Tribute to a World Statesman

After the A and B components have been mixed, the liquid rubber is poured into the molding box in a thin stream until it completely covers the head.

Before he could begin working on the bust, though, Rucker had to receive permission from the Nelson Mandela Foundation. The project was also sponsored by the Bavarian State Chancellery as part of the bilateral relations between the Free State of Bavaria and the Western Cape province. Anglo Platinum, a mine operator in South Africa, agreed to provide the precious platinum, which was then covered by Mannheimer Versicherung, an insurer. Staatliche Porzellanmanufaktur Meissen, a porcelain manufacturer, came on board to make the porcelain bust. Finally, the platinum welding device was provided by Alpha Laser, Puchheim near Munich, while Wacker Chemie AG provided the silicone for molding the bust.

Rucker also presented his project to the General Consulate of South Africa in Munich. In January 2010, he flew to Pretoria with no more than a single telephone number in his notebook, and three days later found himself sitting in the living room of the South African President, Jacob Zuma. “Hi, I'm Jacob - Welcome to South Africa” is how Zuma greeted him the first time, recalls Rucker, looking at the photograph of the meeting.

Vision of an Icon

Shortly after, he was invited by the Mandela family to the civil rights icon's birth-place and private home in Mvezo, Eastern Cape. There, he sat for hours with the nephew, Chief Mandla Mandela, discussing the future home for the bust.

After that, Rucker spent a total of 14 months working on the life-size bust. At first, he thought to use recent 3D scans of the then 92-year-old freedom fighter – obtaining those was actually the purpose of his trip to South Africa – but he soon abandoned that idea. He decided instead to make a bust depicting Mandela at the pinnacle of his political career in the early 1990s. A photo of Mandela visiting his former prison cell on Robben Island, some twelve kilometers off the coast of Cape Town, shortly after his election as president in 1994 served as a template for innumerable sketches and drawings. The 4-square-meter cell is where Nelson Mandela spent the bulk of his 27 years in penal servitude as a political prisoner. For Tom Rucker, Mandela's thoughtful gaze out of the cell window epitomized the greatness of the South African statesman and what he intended to reproduce in the bust: Mandela's vision of reconciliation between racial groups, a reconciliation made credible by virtue of his own lifetime of suffering.

Three-Dimensional File

Using a special 3D software program, Rucker generated a three-dimensional file of Mandela's head from his sketches and drawings.

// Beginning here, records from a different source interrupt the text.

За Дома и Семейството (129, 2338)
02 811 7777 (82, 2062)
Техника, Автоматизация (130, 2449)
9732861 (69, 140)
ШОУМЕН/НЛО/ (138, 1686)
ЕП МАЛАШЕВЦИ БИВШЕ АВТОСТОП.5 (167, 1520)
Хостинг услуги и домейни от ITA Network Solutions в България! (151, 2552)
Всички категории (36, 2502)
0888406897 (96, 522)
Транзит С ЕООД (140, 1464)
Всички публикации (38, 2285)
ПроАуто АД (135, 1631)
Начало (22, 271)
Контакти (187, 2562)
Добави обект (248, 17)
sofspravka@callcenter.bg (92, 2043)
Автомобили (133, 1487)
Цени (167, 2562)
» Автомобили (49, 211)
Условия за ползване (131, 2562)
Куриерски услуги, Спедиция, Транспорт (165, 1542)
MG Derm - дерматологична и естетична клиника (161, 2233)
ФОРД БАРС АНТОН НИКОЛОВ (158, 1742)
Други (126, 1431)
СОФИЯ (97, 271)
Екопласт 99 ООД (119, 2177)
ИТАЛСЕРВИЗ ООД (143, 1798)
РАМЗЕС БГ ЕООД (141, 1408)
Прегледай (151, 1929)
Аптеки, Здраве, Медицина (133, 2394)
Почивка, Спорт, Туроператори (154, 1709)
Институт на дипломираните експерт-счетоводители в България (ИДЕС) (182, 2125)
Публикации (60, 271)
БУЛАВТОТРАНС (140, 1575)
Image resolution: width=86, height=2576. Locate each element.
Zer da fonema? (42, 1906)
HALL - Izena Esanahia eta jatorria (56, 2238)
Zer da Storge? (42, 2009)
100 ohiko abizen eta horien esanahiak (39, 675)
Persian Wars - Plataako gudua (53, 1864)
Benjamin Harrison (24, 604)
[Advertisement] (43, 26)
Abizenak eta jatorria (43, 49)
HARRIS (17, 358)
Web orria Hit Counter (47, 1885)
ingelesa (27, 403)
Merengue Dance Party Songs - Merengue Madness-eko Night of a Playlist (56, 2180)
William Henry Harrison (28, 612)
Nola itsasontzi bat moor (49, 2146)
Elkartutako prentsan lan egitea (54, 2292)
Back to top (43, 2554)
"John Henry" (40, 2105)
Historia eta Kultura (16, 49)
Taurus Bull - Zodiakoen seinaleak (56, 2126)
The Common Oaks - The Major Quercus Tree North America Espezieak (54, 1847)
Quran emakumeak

Birmingham City University in England, where rapid prototyping a 3D printer - rather like an ink-jet printer - used the data file to build up an exact life-size copy of Mandela's head by printing layer upon layer of a wax-starch mixture in the space of several days. In this rapid-prototyping technique, a wax-starch mixture is built up additively in countless layers by a type of ink-jet printer to form a three-dimensional 1:1 copy of Nelson Mandela's head.

In the next step, which was by far the most time-consuming of the entire project, Rucker laser-welded the precise contours of Mandela's face out of 0.2-mm-thick platinum wire over the original wax-starch mold of the bust. Roughly 1.9 million microscopic laser-spots were necessary and Rucker sat six hours a day at his Alpha ALM 200 laser-welding machine in the cellar of his workshop. Overall, he spent eight months welding in total darkness.